What page breaks are and how Excel displays them
Automatic page breaks: dashed lines Excel inserts based on printer settings and scaling
Automatic page breaks are the dashed lines Excel draws to show where the worksheet will paginate based on current printer settings, paper size, margins, and scaling. They are generated dynamically and change when the sheet layout or printer configuration changes.
Practical steps to identify and control automatic page breaks:
- View them: Open Page Break Preview (View tab) or enable Show page breaks in File > Options > Advanced to see dashed lines in Normal view.
- Adjust pagination: Use Page Layout > Size, Margins, and Scale to Fit (Width/Height or custom scaling) to move dashed breaks to sensible locations.

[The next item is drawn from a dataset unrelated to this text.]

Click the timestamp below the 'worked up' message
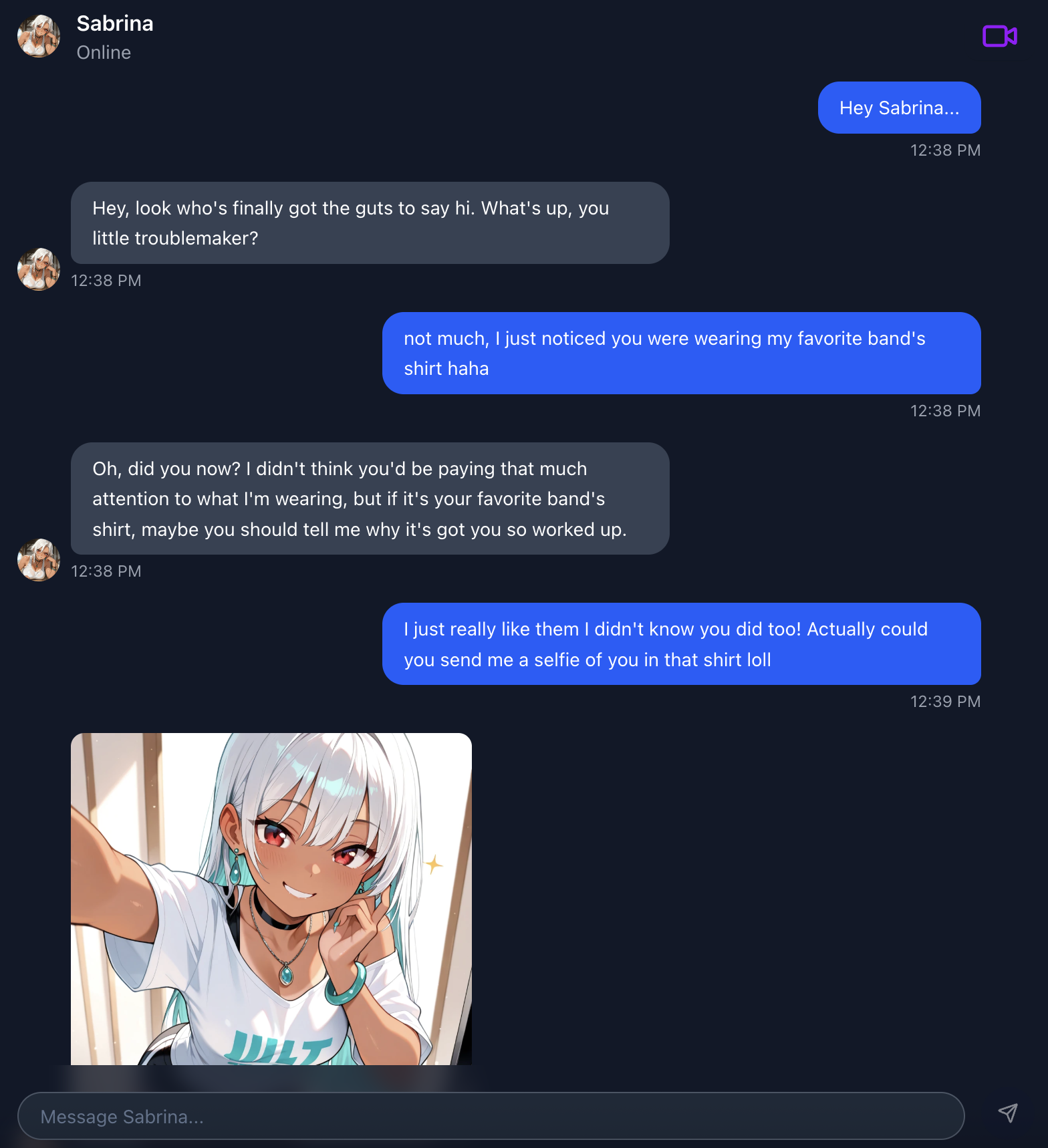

- Set a Print Area: Page Layout > Print Area > Set Print Area to limit what Excel considers when inserting automatic breaks.
Best practices and considerations for dashboards and data-driven sheets:
- Data sources: Identify tables or query ranges that expand on refresh. Use Excel Tables or dynamic named ranges so you can predict how automatic breaks shift when data grows. Schedule post-refresh checks (manual or automated) to confirm pagination.
- KPIs and metrics: Choose compact KPI tiles for printable reports or group KPIs so automatic breaks don't split a single KPI card across pages. Prefer aggregations that fit in the printable width.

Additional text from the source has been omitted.